Finalising the Profile

Watch Brad's video here and read the BeerSmith help file on 'Equipment Profile' set-up . Make any final changes to figures in the profile and click 'OK'.

If you have used the same figures as in this example then your profile will look identical to the one I have attached here called, 'Sample Beginner Equipment Profile'.

What to Do Now

Do not change the figures in this profile until you have done four or five brews or are positive you have made a basic error (see 'A Warning' below). As mentioned above, a single brew will tell you nothing. For example, if you scored a very high or low 'mash efficiency' how do you know it was not due to one of the 7 reasons listed here? If your boil off was very high, was this due to hot, windy, dry conditions on your brew day or maybe even incorrect volume measurements?

A new brewer must take as many measurements as possible over at least 5 brews to learn their equipment. Here are four that you can do on each brew. Each reading helps confirm the others.

1. Mash Efficiency: Measure volume and gravity at the start of boil. (Ensure wort is well-mixed. Cover your hot wort sample in wrap to avoid evaporation while it cools).

2. Post-Boil Efficiency: As above but taken at the end of the boil. This should on average be very close to your Mash Efficiency. The post-boil volume figure you collect here will also enable you to calculate and confirm your boil-off.

3. Brewhouse Efficiency: Measure volume and gravity of wort in the fermenter.

4. Loss to Trub and Chiller: Measure the volume that remains in your kettle (and chiller if counter-flow) after transfer to fermenter. Typing this and your Brewhouse Efficiency into the attached spreadsheet, online tool or the actual fields of BeerSmith2 will help confirm your Mash Efficiency.

Doing all these measurements gives you practice at taking readings and will make you realise faster that variances between readings and single brews are not uncommon. At the end of these five brews you will also have excellent base figures from which to create your own equipment profile.

A Warning  

Changing things in your Equipment Profile without having a reliable collection of average figures will only cause you trouble. For example, if you decide to decrease your 'Loss to Trub and Chiller' figure, do you realise after studying the above that you must also increase your 'Brewhouse Efficiency' figure because your system now will have a higher 'efficiency into fermenter'?

Playing around with volume or 'Brewhouse Efficiency' figures within a recipe is also very dangerous for an inexperienced user so be very careful!

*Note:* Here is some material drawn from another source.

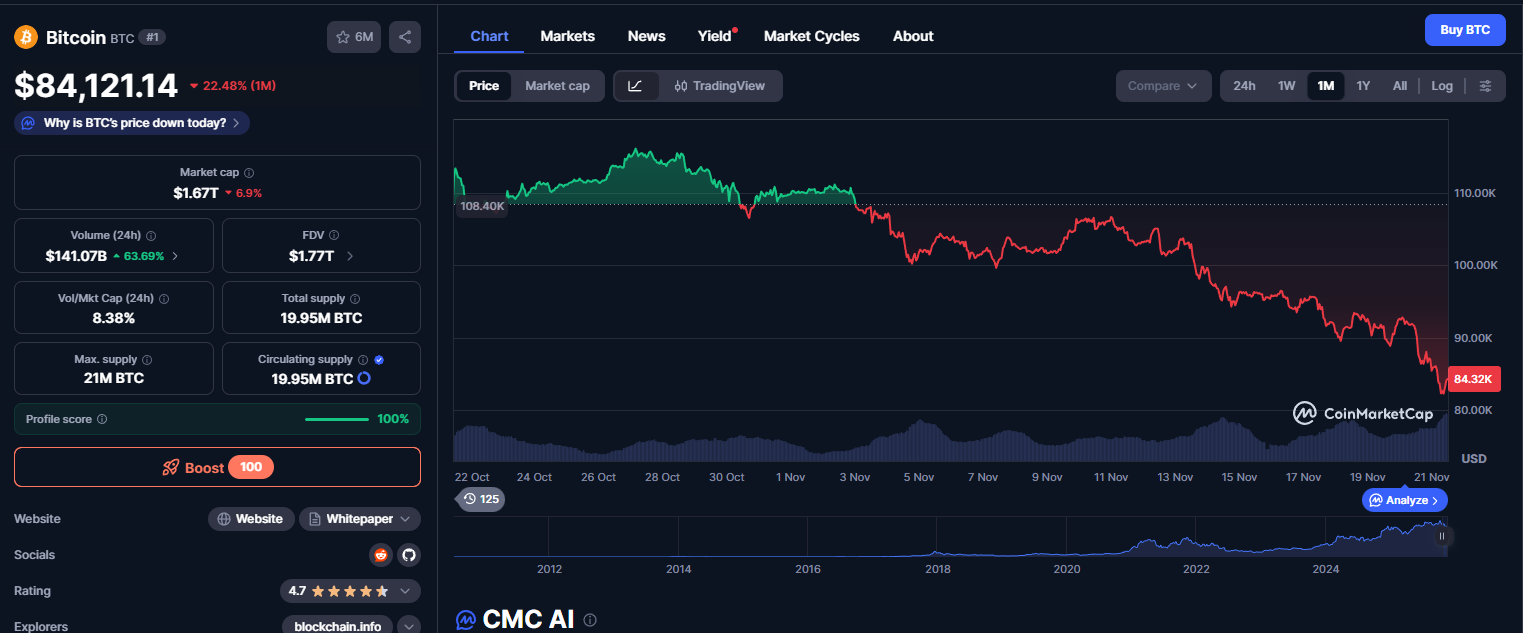This screenshot has height=633, width=1523.
Task: Open 'Why is BTC's price down today?' link
Action: pos(130,122)
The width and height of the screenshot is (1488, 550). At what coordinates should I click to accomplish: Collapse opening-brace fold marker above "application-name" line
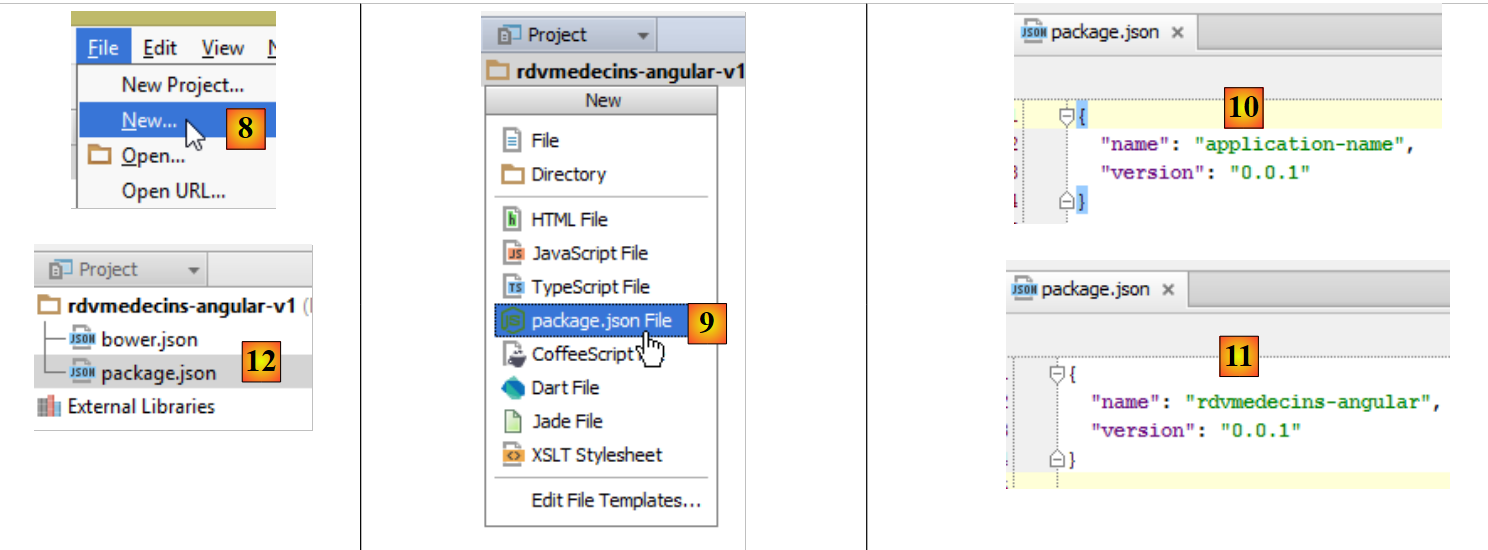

Always make a copy of a recipe before you start playing.

The good news is that if you have read and really studied the above rather than skimmed through it, you will be well on the road to driving BeerSmith2 safely and letting it take you places that 'skimmers' will never reach or only reach by a possibly painful accident :argh:.

I'm happy to answer questions in this thread as long as I am sure you haven't skimmed ;).

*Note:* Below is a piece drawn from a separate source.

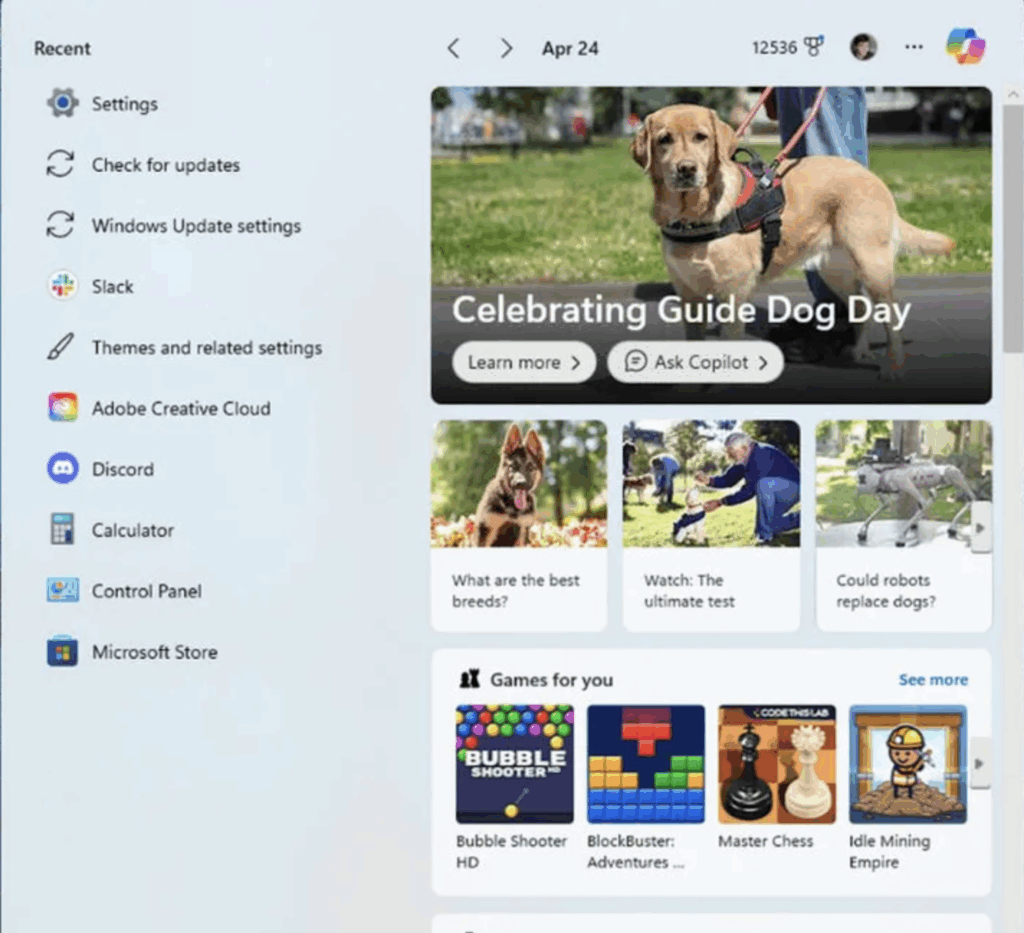Open Settings gear icon in Recent
1024x933 pixels.
pyautogui.click(x=62, y=103)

Estimating Boil-Off from the Kettle DiameterIn metric, the estimate is...

Litres per hour boiled off = pi*(diameter of kettle in cms/2)*(diameter of kettle in cms/2)*0.00428.

So, for the 40 cm pot we used in our sample profile above, the calculation was...

Litres per hour boiled off = 3.14159*40/2*40/2*0.00428 = 5.38 L/Hr

Deriving 'Brewhouse Efficiency' from 'Mash Efficiency'The formula is...

BeerSmith2 'Brewhouse Efficiency' = 'Mash Efficiency'-('Loss to Trub and Chiller'/('Loss to Trub and Chiller'+'Batch Volume')*'Mash Efficiency')

So, for the sample profile used in the post above, the calculations was...

'Brewhouse Efficiency' = 80-(4.73/(4.73+20.82)*80=65.2%

The following .pdf file should help people who are new to Beersmith 2 set up their equipment correctly.

Please take time to read through both Pat's and my articles on equipment setup they should get you on the road to answering most basic questions.


Awesome post Pat. A very grey area made simple! I still will have to print it out and peruse it in the "reading room"? Thanks for all the hard work!

Great post.  It answers some nagging questions I have had.  Thanks!!